_Brief_. Copy out the items word for word, from the line containing "Viewport: 750px width, 500px" through the line containing "Click the Export".

--------

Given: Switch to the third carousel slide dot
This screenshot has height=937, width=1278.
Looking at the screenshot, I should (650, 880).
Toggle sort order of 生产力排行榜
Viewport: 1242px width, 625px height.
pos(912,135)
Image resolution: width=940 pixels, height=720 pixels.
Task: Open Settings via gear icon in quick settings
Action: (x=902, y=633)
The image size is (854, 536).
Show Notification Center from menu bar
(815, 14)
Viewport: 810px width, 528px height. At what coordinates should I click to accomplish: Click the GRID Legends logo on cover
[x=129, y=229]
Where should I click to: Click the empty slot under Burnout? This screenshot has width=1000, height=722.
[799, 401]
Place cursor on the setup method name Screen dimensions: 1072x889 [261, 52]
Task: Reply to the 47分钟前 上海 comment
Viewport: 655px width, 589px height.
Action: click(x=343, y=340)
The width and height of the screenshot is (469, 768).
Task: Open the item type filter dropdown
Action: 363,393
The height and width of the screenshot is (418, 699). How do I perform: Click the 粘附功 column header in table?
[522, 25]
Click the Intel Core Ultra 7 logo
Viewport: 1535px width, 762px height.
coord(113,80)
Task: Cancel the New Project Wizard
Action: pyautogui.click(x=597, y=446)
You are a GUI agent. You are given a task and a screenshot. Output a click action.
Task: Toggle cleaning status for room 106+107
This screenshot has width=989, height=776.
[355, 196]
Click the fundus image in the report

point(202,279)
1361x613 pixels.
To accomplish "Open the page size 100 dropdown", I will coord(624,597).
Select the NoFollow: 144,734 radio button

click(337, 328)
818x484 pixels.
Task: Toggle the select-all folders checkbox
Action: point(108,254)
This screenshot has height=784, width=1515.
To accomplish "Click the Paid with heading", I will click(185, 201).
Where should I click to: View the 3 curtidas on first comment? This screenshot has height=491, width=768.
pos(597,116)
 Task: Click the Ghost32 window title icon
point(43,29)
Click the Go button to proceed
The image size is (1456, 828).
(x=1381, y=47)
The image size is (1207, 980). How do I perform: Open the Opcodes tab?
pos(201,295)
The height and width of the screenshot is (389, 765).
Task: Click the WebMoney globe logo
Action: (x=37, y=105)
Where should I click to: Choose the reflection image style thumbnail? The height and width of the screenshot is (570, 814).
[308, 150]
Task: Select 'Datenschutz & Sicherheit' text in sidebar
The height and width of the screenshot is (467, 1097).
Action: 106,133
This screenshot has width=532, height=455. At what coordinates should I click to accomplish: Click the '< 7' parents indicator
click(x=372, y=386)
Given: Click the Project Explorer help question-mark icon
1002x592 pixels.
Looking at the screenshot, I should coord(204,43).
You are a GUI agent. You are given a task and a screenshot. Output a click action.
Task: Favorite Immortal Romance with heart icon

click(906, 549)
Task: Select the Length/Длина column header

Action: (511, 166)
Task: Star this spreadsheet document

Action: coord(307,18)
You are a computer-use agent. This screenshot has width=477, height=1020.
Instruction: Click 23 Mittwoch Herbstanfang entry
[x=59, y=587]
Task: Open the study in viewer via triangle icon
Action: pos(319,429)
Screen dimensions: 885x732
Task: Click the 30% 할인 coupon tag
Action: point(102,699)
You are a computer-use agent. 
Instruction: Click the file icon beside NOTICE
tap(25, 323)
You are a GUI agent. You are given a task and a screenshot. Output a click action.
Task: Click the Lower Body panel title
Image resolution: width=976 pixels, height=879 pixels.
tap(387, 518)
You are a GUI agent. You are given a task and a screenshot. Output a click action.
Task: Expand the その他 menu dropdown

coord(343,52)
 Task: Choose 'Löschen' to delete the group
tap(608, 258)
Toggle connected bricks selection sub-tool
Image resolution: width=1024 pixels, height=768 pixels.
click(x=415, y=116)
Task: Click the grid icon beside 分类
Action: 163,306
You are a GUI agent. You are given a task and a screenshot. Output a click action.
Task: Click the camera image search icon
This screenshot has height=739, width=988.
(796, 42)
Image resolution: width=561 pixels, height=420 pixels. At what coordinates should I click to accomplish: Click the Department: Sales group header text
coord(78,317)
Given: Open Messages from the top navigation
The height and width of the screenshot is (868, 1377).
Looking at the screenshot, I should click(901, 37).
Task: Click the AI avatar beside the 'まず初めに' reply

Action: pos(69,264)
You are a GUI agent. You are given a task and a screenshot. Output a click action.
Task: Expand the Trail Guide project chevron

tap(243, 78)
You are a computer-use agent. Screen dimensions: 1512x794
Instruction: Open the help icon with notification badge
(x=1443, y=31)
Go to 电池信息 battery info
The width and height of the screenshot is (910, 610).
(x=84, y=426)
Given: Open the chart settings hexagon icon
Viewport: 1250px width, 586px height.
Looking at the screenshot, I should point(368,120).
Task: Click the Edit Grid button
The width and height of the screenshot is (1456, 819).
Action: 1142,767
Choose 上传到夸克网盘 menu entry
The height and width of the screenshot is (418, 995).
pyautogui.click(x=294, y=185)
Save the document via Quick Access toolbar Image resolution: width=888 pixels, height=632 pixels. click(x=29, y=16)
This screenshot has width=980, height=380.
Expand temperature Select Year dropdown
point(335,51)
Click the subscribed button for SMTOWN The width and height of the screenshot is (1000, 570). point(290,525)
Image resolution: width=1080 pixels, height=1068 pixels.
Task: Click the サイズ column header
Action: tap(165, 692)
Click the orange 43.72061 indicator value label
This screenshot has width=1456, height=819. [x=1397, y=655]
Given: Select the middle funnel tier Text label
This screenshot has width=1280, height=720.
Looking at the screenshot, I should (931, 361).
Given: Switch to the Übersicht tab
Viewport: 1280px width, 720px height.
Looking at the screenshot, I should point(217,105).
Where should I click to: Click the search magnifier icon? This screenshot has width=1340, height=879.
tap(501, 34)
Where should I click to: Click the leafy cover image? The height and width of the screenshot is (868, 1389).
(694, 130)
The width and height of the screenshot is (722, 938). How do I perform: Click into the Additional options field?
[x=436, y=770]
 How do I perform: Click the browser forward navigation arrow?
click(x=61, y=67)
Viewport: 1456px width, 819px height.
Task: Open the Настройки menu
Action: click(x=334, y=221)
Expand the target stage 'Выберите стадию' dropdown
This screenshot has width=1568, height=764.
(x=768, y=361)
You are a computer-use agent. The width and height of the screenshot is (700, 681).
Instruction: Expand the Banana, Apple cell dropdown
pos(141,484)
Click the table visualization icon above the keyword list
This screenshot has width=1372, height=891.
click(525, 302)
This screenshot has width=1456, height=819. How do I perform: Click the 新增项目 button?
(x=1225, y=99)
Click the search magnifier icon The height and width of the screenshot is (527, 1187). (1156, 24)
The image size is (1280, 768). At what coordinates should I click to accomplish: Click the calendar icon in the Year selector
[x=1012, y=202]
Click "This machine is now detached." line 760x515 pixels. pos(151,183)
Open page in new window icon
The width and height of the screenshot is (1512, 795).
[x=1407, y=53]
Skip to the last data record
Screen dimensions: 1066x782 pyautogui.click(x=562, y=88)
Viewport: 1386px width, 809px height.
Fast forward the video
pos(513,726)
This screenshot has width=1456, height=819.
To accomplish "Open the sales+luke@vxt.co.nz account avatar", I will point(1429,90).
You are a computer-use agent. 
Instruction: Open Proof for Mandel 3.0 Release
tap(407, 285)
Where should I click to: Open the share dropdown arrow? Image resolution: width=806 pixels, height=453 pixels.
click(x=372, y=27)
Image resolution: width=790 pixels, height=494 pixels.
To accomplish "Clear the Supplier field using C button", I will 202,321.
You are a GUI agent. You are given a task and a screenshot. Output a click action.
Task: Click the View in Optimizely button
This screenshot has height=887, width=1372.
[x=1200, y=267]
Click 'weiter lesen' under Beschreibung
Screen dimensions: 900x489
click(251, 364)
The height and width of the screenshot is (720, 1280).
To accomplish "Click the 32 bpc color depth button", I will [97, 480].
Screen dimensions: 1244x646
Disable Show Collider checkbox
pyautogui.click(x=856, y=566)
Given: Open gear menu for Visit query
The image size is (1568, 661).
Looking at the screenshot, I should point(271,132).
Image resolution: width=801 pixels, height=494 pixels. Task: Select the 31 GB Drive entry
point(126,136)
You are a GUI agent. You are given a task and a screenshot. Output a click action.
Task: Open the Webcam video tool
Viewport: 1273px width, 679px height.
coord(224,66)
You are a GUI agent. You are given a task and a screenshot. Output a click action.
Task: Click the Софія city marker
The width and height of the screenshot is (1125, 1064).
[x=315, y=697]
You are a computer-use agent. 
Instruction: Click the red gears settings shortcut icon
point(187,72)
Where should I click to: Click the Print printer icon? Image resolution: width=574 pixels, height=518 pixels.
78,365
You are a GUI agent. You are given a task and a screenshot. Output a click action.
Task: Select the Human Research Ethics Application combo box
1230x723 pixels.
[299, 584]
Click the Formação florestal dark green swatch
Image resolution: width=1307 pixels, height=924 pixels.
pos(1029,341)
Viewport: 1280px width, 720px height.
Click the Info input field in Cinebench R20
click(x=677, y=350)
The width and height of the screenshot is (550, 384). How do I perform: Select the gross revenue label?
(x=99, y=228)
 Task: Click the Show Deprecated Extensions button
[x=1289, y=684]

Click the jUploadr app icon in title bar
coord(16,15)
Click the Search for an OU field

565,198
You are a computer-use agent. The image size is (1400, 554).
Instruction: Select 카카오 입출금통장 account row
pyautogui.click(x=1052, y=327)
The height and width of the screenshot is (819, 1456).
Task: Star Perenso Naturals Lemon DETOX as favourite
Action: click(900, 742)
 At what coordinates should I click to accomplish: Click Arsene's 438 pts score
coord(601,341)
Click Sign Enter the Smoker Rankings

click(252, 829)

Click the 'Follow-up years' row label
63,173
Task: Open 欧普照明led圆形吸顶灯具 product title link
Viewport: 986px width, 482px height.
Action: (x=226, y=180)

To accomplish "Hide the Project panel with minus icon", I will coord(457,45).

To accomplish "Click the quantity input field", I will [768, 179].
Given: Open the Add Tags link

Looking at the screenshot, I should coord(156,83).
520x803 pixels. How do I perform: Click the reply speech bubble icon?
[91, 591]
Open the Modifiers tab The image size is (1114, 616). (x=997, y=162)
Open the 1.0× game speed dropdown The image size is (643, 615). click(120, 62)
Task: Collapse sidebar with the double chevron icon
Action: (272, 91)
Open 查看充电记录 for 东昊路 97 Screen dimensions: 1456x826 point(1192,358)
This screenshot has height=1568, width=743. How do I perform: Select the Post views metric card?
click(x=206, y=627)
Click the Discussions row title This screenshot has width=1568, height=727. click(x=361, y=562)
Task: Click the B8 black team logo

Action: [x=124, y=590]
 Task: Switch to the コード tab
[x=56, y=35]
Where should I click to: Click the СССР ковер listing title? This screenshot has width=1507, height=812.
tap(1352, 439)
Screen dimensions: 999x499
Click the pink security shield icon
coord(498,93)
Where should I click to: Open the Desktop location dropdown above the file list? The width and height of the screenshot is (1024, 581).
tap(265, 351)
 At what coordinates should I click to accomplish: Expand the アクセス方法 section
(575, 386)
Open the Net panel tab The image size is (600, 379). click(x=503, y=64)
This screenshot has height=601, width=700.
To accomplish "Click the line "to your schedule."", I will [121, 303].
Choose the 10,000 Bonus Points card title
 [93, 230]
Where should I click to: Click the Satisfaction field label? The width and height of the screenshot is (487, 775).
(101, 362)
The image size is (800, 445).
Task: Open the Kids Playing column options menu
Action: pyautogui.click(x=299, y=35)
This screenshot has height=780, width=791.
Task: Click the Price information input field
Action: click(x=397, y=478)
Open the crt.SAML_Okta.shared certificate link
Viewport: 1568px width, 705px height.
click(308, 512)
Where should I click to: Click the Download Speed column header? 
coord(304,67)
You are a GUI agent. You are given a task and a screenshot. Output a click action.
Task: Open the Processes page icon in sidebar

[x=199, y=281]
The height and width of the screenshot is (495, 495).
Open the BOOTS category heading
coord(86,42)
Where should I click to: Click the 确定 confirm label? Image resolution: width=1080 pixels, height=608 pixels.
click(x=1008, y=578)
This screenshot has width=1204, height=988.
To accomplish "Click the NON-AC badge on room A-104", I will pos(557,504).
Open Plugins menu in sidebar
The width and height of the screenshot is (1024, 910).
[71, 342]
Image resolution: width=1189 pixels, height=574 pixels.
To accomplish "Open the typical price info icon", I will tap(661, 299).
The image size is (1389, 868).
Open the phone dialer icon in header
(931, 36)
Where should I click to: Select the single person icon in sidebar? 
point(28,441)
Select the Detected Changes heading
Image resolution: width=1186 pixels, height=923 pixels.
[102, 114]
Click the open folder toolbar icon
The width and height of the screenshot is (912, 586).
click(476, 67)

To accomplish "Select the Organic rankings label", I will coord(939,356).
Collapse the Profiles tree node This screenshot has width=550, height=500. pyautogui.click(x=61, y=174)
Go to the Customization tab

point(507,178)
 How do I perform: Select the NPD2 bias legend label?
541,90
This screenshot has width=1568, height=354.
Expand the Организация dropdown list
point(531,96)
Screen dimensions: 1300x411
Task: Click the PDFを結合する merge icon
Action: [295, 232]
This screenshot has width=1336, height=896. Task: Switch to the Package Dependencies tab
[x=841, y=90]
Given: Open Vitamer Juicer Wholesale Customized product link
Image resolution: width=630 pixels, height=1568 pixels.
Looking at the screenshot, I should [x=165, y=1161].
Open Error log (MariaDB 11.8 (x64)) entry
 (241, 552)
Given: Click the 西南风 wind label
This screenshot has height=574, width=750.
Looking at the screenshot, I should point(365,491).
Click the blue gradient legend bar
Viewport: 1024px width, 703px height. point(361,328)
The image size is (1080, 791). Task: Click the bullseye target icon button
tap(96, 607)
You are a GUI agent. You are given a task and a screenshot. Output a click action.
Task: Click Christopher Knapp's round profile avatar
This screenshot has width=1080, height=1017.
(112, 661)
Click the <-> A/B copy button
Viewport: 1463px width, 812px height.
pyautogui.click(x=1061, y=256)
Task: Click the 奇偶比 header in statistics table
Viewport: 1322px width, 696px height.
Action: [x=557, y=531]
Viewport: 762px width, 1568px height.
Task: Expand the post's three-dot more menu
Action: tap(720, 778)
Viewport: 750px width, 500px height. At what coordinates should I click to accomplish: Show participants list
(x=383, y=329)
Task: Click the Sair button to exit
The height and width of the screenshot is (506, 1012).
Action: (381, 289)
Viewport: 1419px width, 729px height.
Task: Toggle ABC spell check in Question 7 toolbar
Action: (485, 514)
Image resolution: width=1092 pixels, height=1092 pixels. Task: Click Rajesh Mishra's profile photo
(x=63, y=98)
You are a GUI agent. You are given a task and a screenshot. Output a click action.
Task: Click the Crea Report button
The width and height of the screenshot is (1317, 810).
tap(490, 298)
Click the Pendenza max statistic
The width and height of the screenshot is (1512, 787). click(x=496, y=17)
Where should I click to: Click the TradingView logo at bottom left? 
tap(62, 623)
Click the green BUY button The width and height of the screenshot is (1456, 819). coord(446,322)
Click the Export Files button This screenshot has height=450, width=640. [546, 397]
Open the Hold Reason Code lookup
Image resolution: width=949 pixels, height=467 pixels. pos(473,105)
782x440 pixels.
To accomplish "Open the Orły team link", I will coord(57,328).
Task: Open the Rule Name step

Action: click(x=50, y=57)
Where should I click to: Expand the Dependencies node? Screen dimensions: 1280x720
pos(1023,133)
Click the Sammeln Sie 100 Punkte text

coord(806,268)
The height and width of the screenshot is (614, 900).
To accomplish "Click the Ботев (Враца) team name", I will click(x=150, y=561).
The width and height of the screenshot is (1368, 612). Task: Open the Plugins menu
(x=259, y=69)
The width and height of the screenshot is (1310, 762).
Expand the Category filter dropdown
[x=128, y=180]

--------

_Completed task_.
Viewport: 750px width, 500px height. At what coordinates should I click to accomplish: Show participants list
(x=383, y=329)
Task: Click the Sair button to exit
The height and width of the screenshot is (506, 1012).
Action: (381, 289)
Viewport: 1419px width, 729px height.
Task: Toggle ABC spell check in Question 7 toolbar
Action: (485, 514)
Image resolution: width=1092 pixels, height=1092 pixels. Task: Click Rajesh Mishra's profile photo
(x=63, y=98)
You are a GUI agent. You are given a task and a screenshot. Output a click action.
Task: Click the Crea Report button
The width and height of the screenshot is (1317, 810).
tap(490, 298)
Click the Pendenza max statistic
The width and height of the screenshot is (1512, 787). click(x=496, y=17)
Where should I click to: Click the TradingView logo at bottom left? 
tap(62, 623)
Click the green BUY button The width and height of the screenshot is (1456, 819). coord(446,322)
Click the Export Files button This screenshot has height=450, width=640. [546, 397]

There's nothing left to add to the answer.